▶ **What to produce**
Return the records in full, exactly as given.

Records from a data collection
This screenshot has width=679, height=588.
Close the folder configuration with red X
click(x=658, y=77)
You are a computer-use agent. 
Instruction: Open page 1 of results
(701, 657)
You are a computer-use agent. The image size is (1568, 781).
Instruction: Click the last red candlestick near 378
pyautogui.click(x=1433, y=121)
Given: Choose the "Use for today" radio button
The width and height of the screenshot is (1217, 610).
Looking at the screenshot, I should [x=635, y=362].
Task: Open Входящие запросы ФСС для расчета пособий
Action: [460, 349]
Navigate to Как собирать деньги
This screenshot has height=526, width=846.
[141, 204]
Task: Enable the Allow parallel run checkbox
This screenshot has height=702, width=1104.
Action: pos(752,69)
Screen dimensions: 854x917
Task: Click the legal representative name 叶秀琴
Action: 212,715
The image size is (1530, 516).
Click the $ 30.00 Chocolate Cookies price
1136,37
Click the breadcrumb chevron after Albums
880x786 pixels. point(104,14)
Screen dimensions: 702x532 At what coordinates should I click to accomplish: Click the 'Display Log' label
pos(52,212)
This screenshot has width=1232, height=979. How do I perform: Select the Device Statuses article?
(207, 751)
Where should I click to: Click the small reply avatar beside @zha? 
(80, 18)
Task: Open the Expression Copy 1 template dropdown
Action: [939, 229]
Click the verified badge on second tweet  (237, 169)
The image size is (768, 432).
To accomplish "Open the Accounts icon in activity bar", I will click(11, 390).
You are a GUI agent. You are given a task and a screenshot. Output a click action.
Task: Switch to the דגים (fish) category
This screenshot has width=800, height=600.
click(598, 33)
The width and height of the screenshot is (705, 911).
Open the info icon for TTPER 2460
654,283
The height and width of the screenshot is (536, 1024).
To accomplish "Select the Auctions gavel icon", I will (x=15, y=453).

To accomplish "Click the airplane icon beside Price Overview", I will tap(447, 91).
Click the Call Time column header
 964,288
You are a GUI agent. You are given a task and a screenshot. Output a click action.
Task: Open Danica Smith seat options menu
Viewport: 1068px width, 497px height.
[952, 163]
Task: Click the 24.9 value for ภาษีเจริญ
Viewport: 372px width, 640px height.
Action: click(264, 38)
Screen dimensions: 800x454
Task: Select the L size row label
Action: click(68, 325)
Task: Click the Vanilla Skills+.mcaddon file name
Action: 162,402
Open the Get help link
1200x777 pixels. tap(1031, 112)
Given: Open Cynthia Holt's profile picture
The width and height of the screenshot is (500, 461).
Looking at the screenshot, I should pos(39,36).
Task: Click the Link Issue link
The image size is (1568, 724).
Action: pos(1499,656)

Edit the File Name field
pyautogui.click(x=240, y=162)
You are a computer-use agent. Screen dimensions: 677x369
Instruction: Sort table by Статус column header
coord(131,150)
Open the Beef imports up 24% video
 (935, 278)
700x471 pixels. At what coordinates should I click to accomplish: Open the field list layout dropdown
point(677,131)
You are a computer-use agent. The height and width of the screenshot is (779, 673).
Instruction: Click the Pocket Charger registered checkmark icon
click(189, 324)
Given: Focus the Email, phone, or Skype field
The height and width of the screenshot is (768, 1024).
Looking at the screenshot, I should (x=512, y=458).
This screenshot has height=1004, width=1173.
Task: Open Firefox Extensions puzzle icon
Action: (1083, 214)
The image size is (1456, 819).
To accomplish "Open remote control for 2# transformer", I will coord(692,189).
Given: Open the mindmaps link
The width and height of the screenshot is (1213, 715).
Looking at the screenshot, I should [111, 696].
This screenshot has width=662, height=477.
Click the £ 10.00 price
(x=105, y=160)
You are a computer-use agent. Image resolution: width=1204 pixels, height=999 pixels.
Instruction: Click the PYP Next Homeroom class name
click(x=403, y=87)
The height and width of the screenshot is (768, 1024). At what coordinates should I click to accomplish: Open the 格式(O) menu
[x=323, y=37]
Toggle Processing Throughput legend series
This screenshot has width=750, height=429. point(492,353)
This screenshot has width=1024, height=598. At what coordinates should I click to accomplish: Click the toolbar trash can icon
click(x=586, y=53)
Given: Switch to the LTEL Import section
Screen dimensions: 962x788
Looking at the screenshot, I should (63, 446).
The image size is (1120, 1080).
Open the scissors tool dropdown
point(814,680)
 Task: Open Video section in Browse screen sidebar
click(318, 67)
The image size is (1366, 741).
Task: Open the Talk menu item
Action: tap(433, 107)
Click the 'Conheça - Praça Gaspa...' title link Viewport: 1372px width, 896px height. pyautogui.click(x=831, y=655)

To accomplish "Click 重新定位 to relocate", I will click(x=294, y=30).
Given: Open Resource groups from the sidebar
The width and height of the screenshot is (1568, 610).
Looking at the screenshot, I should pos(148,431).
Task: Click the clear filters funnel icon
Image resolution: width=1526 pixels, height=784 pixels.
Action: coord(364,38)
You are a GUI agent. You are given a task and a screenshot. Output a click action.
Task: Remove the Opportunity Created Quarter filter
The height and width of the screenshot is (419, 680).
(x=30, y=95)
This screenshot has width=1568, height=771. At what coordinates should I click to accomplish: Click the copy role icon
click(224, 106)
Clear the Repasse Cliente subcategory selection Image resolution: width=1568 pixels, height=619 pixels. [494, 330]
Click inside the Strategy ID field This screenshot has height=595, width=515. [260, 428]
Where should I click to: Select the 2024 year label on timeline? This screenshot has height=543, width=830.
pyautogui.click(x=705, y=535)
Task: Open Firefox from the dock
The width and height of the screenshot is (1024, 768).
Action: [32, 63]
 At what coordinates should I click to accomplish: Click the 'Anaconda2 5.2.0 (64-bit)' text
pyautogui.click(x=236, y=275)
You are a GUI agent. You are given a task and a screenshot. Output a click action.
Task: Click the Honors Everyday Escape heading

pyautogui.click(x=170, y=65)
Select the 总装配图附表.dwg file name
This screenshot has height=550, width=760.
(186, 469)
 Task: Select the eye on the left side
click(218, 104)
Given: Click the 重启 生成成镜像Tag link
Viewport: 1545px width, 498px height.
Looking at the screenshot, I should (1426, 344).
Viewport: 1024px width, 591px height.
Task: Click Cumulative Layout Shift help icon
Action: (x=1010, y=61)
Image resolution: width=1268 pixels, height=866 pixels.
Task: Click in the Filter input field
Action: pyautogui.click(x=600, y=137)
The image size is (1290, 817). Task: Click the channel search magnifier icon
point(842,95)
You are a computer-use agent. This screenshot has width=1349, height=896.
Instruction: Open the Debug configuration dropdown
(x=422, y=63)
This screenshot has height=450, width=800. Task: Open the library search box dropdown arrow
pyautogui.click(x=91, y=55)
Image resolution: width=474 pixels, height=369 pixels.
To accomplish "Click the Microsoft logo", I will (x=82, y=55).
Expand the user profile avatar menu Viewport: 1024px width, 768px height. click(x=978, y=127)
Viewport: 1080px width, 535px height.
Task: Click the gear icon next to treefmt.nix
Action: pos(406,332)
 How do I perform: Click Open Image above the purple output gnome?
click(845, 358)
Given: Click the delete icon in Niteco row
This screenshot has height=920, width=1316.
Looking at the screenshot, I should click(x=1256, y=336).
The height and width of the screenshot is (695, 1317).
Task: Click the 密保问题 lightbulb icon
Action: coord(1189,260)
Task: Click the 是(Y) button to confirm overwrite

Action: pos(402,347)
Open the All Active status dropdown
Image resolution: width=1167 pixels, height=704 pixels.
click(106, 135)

▶ **Finished exercise**
This screenshot has width=679, height=588.
Close the folder configuration with red X
click(x=658, y=77)
You are a computer-use agent. 
Instruction: Open page 1 of results
(701, 657)
You are a computer-use agent. The image size is (1568, 781).
Instruction: Click the last red candlestick near 378
pyautogui.click(x=1433, y=121)
Given: Choose the "Use for today" radio button
The width and height of the screenshot is (1217, 610).
Looking at the screenshot, I should [x=635, y=362].
Task: Open Входящие запросы ФСС для расчета пособий
Action: [460, 349]
Navigate to Как собирать деньги
This screenshot has height=526, width=846.
[141, 204]
Task: Enable the Allow parallel run checkbox
This screenshot has height=702, width=1104.
Action: pos(752,69)
Screen dimensions: 854x917
Task: Click the legal representative name 叶秀琴
Action: 212,715
The image size is (1530, 516).
Click the $ 30.00 Chocolate Cookies price
1136,37
Click the breadcrumb chevron after Albums
880x786 pixels. point(104,14)
Screen dimensions: 702x532 At what coordinates should I click to accomplish: Click the 'Display Log' label
pos(52,212)
This screenshot has width=1232, height=979. How do I perform: Select the Device Statuses article?
(207, 751)
Where should I click to: Click the small reply avatar beside @zha? 
(80, 18)
Task: Open the Expression Copy 1 template dropdown
Action: [939, 229]
Click the verified badge on second tweet  (237, 169)
The image size is (768, 432).
To accomplish "Open the Accounts icon in activity bar", I will click(11, 390).
You are a GUI agent. You are given a task and a screenshot. Output a click action.
Task: Switch to the דגים (fish) category
This screenshot has width=800, height=600.
click(598, 33)
The width and height of the screenshot is (705, 911).
Open the info icon for TTPER 2460
654,283
The height and width of the screenshot is (536, 1024).
To accomplish "Select the Auctions gavel icon", I will (x=15, y=453).

To accomplish "Click the airplane icon beside Price Overview", I will tap(447, 91).
Click the Call Time column header
 964,288
You are a GUI agent. You are given a task and a screenshot. Output a click action.
Task: Open Danica Smith seat options menu
Viewport: 1068px width, 497px height.
[952, 163]
Task: Click the 24.9 value for ภาษีเจริญ
Viewport: 372px width, 640px height.
Action: click(264, 38)
Screen dimensions: 800x454
Task: Select the L size row label
Action: click(68, 325)
Task: Click the Vanilla Skills+.mcaddon file name
Action: 162,402
Open the Get help link
1200x777 pixels. tap(1031, 112)
Given: Open Cynthia Holt's profile picture
The width and height of the screenshot is (500, 461).
Looking at the screenshot, I should pos(39,36).
Task: Click the Link Issue link
The image size is (1568, 724).
Action: pos(1499,656)

Edit the File Name field
pyautogui.click(x=240, y=162)
You are a computer-use agent. Screen dimensions: 677x369
Instruction: Sort table by Статус column header
coord(131,150)
Open the Beef imports up 24% video
 (935, 278)
700x471 pixels. At what coordinates should I click to accomplish: Open the field list layout dropdown
point(677,131)
You are a computer-use agent. The height and width of the screenshot is (779, 673).
Instruction: Click the Pocket Charger registered checkmark icon
click(189, 324)
Given: Focus the Email, phone, or Skype field
The height and width of the screenshot is (768, 1024).
Looking at the screenshot, I should (x=512, y=458).
This screenshot has height=1004, width=1173.
Task: Open Firefox Extensions puzzle icon
Action: (1083, 214)
The image size is (1456, 819).
To accomplish "Open remote control for 2# transformer", I will coord(692,189).
Given: Open the mindmaps link
The width and height of the screenshot is (1213, 715).
Looking at the screenshot, I should [111, 696].
This screenshot has width=662, height=477.
Click the £ 10.00 price
(x=105, y=160)
You are a computer-use agent. Image resolution: width=1204 pixels, height=999 pixels.
Instruction: Click the PYP Next Homeroom class name
click(x=403, y=87)
The height and width of the screenshot is (768, 1024). At what coordinates should I click to accomplish: Open the 格式(O) menu
[x=323, y=37]
Toggle Processing Throughput legend series
This screenshot has width=750, height=429. point(492,353)
This screenshot has width=1024, height=598. At what coordinates should I click to accomplish: Click the toolbar trash can icon
click(x=586, y=53)
Given: Switch to the LTEL Import section
Screen dimensions: 962x788
Looking at the screenshot, I should (63, 446).
The image size is (1120, 1080).
Open the scissors tool dropdown
point(814,680)
 Task: Open Video section in Browse screen sidebar
click(318, 67)
The image size is (1366, 741).
Task: Open the Talk menu item
Action: tap(433, 107)
Click the 'Conheça - Praça Gaspa...' title link Viewport: 1372px width, 896px height. pyautogui.click(x=831, y=655)

To accomplish "Click 重新定位 to relocate", I will click(x=294, y=30).
Given: Open Resource groups from the sidebar
The width and height of the screenshot is (1568, 610).
Looking at the screenshot, I should pos(148,431).
Task: Click the clear filters funnel icon
Image resolution: width=1526 pixels, height=784 pixels.
Action: coord(364,38)
You are a GUI agent. You are given a task and a screenshot. Output a click action.
Task: Remove the Opportunity Created Quarter filter
The height and width of the screenshot is (419, 680).
(x=30, y=95)
This screenshot has width=1568, height=771. At what coordinates should I click to accomplish: Click the copy role icon
click(224, 106)
Clear the Repasse Cliente subcategory selection Image resolution: width=1568 pixels, height=619 pixels. [494, 330]
Click inside the Strategy ID field This screenshot has height=595, width=515. [260, 428]
Where should I click to: Select the 2024 year label on timeline? This screenshot has height=543, width=830.
pyautogui.click(x=705, y=535)
Task: Open Firefox from the dock
The width and height of the screenshot is (1024, 768).
Action: [32, 63]
 At what coordinates should I click to accomplish: Click the 'Anaconda2 5.2.0 (64-bit)' text
pyautogui.click(x=236, y=275)
You are a GUI agent. You are given a task and a screenshot. Output a click action.
Task: Click the Honors Everyday Escape heading

pyautogui.click(x=170, y=65)
Select the 总装配图附表.dwg file name
This screenshot has height=550, width=760.
(186, 469)
 Task: Select the eye on the left side
click(218, 104)
Given: Click the 重启 生成成镜像Tag link
Viewport: 1545px width, 498px height.
Looking at the screenshot, I should (1426, 344).
Viewport: 1024px width, 591px height.
Task: Click Cumulative Layout Shift help icon
Action: (x=1010, y=61)
Image resolution: width=1268 pixels, height=866 pixels.
Task: Click in the Filter input field
Action: pyautogui.click(x=600, y=137)
The image size is (1290, 817). Task: Click the channel search magnifier icon
point(842,95)
You are a computer-use agent. This screenshot has width=1349, height=896.
Instruction: Open the Debug configuration dropdown
(x=422, y=63)
This screenshot has height=450, width=800. Task: Open the library search box dropdown arrow
pyautogui.click(x=91, y=55)
Image resolution: width=474 pixels, height=369 pixels.
To accomplish "Click the Microsoft logo", I will (x=82, y=55).
Expand the user profile avatar menu Viewport: 1024px width, 768px height. click(x=978, y=127)
Viewport: 1080px width, 535px height.
Task: Click the gear icon next to treefmt.nix
Action: pos(406,332)
 How do I perform: Click Open Image above the purple output gnome?
click(845, 358)
Given: Click the delete icon in Niteco row
This screenshot has height=920, width=1316.
Looking at the screenshot, I should click(x=1256, y=336).
The height and width of the screenshot is (695, 1317).
Task: Click the 密保问题 lightbulb icon
Action: coord(1189,260)
Task: Click the 是(Y) button to confirm overwrite

Action: pos(402,347)
Open the All Active status dropdown
Image resolution: width=1167 pixels, height=704 pixels.
click(106, 135)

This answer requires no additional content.